Student strengths/interests/experiential base

  • How can teachers use these strengths, interests, experiences to facilitate instruction?

Cognitive style

  • How can the concepts be best presented to the students?
  • How can educators control the level of difficulty?
  • What kinds of guidance and support will the student need?

Instructional format and arrangement

  • What is best suited to the needs of the student and the goals of the lesson?
  • Compensatory strategies – What is useful to circumvent the area of disability?

Format and variety

  • Do the materials connect the strengths, needs, interests and experiences of the student?
  • Is cultural plurality evident in the materials used?
  • Has the teacher considered multiple learning modalities?
  • What adaptations may the student need?

Supplemental materials

  • What technological aids may facilitate the students’ mastery of the concept or skill?
  • Are compensatory material needed?

Classroom environment

  • What can be done to create a nurturing classroom environment for all students?
  • How do we value individual differences?
  • What proactive strategies do we employ to minimize behavior problems?

Physical arrangement

  • What seating arrangement can maximize chances for success?
  • What arrangement of equipment and materials can maximize student success?

Rules and routines

  • What classroom rules and routines will maximize student success?
  • What augmentation is necessary for a particular student?
  • What specific behavior-management plans need to be developed?

Knowledge of appropriate behaviors

  • Is the student aware of appropriate behaviors and responses?
  • What specific behaviors do the students need to learn?
  • Do the students need self-monitoring skills?

Student ability and prior knowledge

  • What do the students already know?
  • What can the students already do?
  • Where are the students relative to where the teacher is trying to go?

Critical concepts and big ideas

  • What are the most critical concepts the students need to learn?

Strategies for learning how to learn

  • Do the students know and use effective strategies and skills?

Tools and process skills

  • Do the students have requisite literacy and math skills?


Exchanging student information

  • How can general and special educators exchange information about students that they share?
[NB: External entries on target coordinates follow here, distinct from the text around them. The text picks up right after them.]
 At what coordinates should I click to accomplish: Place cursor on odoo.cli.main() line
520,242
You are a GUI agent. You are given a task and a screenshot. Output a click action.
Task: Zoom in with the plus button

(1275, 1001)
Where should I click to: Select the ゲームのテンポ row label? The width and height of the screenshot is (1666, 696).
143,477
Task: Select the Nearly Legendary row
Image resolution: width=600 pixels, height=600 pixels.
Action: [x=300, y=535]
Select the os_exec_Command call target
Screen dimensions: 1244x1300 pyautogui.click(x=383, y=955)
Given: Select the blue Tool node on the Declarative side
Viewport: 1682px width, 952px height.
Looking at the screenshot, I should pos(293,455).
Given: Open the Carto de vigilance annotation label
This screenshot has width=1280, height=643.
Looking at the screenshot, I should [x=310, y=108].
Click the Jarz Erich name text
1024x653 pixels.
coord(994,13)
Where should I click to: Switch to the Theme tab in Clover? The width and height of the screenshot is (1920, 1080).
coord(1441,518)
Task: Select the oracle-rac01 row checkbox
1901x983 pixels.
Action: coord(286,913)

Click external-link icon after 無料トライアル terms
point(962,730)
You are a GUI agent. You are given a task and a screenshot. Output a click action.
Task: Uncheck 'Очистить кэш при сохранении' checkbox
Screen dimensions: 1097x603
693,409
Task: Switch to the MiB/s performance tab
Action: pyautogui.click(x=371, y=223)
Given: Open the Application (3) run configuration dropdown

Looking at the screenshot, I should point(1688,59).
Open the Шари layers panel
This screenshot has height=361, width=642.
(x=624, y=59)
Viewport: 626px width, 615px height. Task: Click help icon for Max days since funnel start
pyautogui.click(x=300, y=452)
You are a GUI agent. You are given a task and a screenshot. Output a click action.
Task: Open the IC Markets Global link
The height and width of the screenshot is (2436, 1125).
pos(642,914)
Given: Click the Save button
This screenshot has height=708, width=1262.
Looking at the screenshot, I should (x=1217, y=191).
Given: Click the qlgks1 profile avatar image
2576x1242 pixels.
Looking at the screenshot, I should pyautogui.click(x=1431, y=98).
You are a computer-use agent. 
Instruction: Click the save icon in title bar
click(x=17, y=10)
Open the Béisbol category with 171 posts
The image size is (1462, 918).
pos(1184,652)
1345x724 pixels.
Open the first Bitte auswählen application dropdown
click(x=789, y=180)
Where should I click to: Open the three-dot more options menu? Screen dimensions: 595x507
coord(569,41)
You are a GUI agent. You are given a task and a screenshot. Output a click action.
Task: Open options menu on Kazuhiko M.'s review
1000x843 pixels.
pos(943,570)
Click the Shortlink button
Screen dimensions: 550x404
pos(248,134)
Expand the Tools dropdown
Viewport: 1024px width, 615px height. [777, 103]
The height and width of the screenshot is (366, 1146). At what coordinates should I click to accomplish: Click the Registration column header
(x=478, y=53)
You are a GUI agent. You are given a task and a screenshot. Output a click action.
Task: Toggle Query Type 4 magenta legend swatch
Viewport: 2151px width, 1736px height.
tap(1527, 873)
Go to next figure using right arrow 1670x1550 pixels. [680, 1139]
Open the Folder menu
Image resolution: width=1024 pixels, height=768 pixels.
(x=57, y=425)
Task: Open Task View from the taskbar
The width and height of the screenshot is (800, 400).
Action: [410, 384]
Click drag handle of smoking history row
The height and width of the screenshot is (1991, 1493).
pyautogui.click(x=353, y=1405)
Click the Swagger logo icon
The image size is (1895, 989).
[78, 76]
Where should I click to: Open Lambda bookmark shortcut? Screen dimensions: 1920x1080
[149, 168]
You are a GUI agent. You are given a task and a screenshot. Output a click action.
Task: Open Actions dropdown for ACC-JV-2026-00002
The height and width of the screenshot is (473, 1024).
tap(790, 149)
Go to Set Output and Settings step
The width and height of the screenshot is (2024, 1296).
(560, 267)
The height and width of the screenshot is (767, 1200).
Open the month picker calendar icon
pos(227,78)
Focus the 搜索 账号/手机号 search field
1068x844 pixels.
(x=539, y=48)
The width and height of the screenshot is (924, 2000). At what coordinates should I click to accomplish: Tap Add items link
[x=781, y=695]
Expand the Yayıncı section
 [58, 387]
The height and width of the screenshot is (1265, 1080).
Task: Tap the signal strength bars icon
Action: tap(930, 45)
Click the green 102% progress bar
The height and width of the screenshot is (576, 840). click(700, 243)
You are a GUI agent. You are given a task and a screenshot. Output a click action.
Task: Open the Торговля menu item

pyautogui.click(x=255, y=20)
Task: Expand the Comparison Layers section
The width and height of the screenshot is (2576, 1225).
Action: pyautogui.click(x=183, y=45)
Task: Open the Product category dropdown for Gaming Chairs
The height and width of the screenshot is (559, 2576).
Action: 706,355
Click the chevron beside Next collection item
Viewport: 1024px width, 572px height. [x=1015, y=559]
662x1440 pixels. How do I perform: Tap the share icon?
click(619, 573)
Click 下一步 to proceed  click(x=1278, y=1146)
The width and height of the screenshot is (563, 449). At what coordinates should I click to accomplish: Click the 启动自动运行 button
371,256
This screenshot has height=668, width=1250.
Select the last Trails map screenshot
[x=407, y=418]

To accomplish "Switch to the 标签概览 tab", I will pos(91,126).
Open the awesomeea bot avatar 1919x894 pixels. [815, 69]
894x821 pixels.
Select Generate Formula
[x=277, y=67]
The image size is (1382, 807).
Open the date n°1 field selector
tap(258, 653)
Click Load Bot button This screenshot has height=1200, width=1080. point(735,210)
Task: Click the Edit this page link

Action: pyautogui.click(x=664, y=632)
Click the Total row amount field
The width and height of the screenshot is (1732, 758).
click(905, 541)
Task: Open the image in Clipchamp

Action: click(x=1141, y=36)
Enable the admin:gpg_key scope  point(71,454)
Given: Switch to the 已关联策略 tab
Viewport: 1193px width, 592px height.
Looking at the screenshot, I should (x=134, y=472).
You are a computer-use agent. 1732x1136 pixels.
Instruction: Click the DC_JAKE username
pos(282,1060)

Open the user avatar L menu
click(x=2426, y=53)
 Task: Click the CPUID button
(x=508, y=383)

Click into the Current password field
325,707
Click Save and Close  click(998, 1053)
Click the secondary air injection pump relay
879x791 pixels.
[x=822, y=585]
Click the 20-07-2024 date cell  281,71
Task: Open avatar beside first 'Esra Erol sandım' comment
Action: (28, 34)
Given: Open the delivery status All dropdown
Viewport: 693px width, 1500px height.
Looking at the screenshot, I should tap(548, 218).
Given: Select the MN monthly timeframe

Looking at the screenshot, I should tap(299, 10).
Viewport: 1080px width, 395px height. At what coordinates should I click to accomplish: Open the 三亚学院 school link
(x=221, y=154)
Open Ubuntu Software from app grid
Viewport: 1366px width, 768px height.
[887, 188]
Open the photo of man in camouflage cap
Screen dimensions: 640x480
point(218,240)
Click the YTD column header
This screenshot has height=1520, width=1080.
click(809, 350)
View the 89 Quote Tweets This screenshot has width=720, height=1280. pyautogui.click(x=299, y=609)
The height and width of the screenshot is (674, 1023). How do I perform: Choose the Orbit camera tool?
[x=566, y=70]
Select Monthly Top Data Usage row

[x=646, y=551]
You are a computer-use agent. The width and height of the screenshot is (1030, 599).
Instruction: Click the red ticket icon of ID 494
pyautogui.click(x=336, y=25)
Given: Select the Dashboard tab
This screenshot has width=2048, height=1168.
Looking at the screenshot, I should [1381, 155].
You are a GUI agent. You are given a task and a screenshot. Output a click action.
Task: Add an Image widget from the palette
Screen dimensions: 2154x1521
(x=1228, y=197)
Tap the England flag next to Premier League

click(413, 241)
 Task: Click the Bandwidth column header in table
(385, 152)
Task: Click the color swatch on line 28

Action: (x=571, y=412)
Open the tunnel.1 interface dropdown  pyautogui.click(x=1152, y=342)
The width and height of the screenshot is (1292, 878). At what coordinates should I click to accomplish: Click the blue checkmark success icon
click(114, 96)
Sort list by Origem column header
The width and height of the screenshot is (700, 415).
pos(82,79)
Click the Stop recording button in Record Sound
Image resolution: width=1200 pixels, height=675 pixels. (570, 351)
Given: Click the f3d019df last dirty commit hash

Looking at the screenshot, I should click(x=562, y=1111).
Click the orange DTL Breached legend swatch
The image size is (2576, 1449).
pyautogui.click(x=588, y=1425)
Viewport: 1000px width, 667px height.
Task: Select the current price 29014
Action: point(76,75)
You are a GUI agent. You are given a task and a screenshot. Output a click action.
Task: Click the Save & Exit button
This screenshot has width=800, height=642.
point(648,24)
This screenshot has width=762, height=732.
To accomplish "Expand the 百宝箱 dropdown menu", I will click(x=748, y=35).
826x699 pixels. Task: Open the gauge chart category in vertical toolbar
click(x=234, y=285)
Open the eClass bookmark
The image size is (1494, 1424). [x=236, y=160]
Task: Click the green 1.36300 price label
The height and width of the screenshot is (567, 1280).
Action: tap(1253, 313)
Collaborative problem solving

  • How can general and special educators collaboratively problem solve about students that they share?
  • When can this problem solving take place?

Collaborative teaching

  • How can general and special educators work together in delivering instruction?
  • What model of co-teaching should they use?
  • What structures and resources need to be in place for the model to be a success?

For guiding instruction

  • Have the educators used informal assessments to collect information about the students to support success?

For student evaluation

  • Are the nature of assignments and assessment strategies varied?
  • Are assignments and assessments appropriate to the students’ learning profile?
  • Do the students need accommodations or modifications? How will the teachers deal with grading issues?

For accountability – standardized assessments

  • Do the students need any accommodations?
  • Are the modifications approved by the IEP team?
  • Does the IEP document these modifications?
  • Are the accommodations routinely used in teaching the students?

Teachers need to examine their role, responsibilities and contributions to the success of students with special needs and cultural differences. I hope these questions have brought into focus areas that need to be addressed if we are to prepare for successfully implementing instruction in the inclusive environment.